+++ SUPPLIED DATA
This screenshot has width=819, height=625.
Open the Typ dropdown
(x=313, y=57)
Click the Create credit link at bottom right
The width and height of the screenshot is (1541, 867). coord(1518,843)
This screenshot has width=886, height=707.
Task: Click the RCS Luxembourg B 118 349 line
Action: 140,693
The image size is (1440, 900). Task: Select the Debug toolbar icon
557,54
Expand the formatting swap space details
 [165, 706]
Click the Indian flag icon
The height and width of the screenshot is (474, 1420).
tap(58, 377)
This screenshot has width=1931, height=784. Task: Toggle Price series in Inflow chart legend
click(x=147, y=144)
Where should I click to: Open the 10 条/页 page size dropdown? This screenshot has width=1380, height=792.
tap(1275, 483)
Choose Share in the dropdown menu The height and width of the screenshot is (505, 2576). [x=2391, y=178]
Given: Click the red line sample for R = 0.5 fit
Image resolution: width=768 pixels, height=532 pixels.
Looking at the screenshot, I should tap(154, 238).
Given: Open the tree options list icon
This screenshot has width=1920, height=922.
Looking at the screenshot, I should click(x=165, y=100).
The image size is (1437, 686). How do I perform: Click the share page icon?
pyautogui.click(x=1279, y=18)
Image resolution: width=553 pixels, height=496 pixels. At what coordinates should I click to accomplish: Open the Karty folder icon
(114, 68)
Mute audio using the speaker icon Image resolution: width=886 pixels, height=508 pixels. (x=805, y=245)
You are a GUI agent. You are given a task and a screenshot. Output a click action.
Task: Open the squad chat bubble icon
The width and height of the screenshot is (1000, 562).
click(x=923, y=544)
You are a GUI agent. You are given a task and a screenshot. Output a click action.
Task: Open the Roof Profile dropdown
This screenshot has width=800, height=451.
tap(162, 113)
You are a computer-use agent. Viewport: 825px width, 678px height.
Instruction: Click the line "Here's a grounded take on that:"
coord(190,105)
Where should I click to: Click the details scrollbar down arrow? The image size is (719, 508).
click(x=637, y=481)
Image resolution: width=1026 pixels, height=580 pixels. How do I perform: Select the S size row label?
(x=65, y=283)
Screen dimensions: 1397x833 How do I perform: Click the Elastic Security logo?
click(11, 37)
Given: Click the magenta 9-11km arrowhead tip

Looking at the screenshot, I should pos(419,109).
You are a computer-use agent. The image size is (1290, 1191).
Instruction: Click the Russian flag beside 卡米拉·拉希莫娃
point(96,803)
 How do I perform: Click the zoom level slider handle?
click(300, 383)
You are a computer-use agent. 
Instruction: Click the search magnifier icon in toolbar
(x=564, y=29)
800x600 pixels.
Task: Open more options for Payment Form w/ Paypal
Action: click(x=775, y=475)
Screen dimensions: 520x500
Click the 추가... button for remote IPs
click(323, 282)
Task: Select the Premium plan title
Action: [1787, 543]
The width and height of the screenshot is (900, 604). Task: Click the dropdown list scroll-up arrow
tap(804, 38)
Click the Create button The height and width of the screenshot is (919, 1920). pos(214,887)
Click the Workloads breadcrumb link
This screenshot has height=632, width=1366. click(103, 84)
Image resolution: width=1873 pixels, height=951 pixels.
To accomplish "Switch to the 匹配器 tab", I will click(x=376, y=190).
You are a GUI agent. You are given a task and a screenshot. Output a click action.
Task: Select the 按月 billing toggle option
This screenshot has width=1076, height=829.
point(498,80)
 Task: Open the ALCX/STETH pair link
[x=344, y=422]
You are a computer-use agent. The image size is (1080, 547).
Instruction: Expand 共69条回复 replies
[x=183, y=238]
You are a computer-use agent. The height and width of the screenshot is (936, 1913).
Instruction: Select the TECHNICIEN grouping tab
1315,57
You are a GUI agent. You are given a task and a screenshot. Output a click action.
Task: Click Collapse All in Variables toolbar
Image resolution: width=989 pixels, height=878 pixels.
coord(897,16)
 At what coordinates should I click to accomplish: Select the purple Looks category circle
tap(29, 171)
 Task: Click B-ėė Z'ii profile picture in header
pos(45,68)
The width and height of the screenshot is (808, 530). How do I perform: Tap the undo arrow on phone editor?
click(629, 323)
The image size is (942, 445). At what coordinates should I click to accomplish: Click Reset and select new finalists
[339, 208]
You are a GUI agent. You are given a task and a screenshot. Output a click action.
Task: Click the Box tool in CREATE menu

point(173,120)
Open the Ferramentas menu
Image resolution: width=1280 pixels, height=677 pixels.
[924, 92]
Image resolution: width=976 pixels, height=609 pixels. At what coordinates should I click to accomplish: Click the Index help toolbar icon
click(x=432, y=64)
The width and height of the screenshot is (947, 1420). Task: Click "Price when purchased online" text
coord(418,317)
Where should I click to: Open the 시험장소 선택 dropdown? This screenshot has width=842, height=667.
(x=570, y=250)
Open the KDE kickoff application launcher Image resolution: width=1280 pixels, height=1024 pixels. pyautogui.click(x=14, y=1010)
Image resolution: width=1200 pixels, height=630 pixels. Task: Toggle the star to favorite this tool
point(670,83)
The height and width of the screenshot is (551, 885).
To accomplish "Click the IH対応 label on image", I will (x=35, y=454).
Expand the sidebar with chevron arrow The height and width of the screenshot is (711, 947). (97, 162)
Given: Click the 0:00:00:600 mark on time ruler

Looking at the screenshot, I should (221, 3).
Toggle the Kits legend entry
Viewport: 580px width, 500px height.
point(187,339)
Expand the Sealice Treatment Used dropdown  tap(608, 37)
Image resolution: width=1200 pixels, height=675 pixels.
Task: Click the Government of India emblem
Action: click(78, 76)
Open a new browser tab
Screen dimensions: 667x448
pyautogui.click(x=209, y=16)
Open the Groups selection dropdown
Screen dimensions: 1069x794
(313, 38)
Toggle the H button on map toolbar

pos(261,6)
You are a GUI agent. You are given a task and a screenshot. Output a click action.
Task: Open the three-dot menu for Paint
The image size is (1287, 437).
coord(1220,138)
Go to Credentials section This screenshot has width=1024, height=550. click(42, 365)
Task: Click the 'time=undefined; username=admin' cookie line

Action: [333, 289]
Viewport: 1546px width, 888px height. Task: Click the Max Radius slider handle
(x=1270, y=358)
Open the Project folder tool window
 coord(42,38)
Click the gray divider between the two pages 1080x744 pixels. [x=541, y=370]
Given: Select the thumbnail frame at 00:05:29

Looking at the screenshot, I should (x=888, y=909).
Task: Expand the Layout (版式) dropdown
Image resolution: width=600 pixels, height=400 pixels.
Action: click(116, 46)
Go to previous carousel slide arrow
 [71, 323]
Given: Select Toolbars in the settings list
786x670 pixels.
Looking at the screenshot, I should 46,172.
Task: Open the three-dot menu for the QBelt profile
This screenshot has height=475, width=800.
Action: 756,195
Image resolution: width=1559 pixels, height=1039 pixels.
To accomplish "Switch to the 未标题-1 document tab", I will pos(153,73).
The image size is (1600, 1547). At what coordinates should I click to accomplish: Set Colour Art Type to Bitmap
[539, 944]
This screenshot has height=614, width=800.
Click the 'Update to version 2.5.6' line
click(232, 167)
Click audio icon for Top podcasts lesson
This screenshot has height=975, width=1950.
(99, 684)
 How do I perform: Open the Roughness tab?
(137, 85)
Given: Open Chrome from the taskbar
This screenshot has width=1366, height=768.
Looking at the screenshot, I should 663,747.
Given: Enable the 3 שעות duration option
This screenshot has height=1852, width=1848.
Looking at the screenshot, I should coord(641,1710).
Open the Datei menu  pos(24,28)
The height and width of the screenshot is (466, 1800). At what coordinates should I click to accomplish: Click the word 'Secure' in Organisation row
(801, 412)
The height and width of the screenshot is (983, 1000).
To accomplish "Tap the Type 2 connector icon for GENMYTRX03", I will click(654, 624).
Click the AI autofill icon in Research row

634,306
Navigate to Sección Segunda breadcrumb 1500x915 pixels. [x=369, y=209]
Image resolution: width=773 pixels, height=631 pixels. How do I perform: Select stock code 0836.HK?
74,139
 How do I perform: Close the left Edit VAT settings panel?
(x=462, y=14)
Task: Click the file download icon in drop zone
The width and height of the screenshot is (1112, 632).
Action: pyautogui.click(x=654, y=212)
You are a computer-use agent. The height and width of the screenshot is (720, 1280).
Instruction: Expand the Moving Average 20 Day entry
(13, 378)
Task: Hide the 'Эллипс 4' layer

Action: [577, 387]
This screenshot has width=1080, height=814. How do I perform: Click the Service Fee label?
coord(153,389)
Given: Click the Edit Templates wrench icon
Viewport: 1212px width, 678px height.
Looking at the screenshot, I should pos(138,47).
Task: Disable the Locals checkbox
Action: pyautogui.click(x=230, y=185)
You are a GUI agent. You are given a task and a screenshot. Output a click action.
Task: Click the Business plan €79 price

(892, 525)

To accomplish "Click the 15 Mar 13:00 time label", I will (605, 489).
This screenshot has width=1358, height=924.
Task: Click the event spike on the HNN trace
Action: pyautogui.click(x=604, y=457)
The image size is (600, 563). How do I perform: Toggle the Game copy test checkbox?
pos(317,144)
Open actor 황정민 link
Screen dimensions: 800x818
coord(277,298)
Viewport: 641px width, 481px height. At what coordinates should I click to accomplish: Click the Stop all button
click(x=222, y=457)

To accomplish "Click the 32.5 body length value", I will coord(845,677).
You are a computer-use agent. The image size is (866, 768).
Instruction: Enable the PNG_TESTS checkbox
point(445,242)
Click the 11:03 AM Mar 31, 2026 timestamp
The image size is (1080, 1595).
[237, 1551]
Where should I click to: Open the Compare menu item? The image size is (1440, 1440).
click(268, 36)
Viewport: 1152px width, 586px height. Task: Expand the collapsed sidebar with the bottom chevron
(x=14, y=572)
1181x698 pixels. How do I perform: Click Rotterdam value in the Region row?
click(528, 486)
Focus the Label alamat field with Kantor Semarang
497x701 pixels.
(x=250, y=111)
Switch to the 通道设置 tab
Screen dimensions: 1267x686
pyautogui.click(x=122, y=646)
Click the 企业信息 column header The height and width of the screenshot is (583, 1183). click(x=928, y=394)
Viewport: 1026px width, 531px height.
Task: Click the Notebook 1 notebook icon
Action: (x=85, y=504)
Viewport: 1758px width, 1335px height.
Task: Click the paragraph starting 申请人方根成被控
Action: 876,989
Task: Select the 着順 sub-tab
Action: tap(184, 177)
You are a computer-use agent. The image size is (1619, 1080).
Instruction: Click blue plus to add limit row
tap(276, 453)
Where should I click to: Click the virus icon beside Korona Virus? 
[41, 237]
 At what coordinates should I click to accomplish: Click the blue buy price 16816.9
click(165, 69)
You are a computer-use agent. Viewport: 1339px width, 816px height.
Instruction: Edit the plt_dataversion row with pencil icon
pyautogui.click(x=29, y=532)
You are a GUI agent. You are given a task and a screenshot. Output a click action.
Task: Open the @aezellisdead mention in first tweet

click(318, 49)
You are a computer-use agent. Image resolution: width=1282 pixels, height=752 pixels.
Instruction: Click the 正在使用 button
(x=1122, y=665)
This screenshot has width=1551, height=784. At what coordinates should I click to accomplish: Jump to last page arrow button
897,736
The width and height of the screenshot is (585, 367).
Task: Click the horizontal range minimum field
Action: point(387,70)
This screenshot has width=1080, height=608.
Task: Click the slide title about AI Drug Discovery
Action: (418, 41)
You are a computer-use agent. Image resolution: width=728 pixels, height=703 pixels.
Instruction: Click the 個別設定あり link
++++++
TASK GOAL: What are the lines above that hold the string "computer"? Copy them.

RESULT OF THIS EXERCISE:
You are a computer-use agent. Viewport: 825px width, 678px height.
You are a computer-use agent. The image size is (1290, 1191).
You are a computer-use agent. 
You are a computer-use agent. The image size is (1080, 547).
You are a computer-use agent. The height and width of the screenshot is (936, 1913).
You are a computer-use agent. The height and width of the screenshot is (720, 1280).
You are a computer-use agent. The image size is (866, 768).
You are a computer-use agent. The image size is (1619, 1080).
You are a computer-use agent. Viewport: 1339px width, 816px height.
You are a computer-use agent. Image resolution: width=1282 pixels, height=752 pixels.
You are a computer-use agent. Image resolution: width=728 pixels, height=703 pixels.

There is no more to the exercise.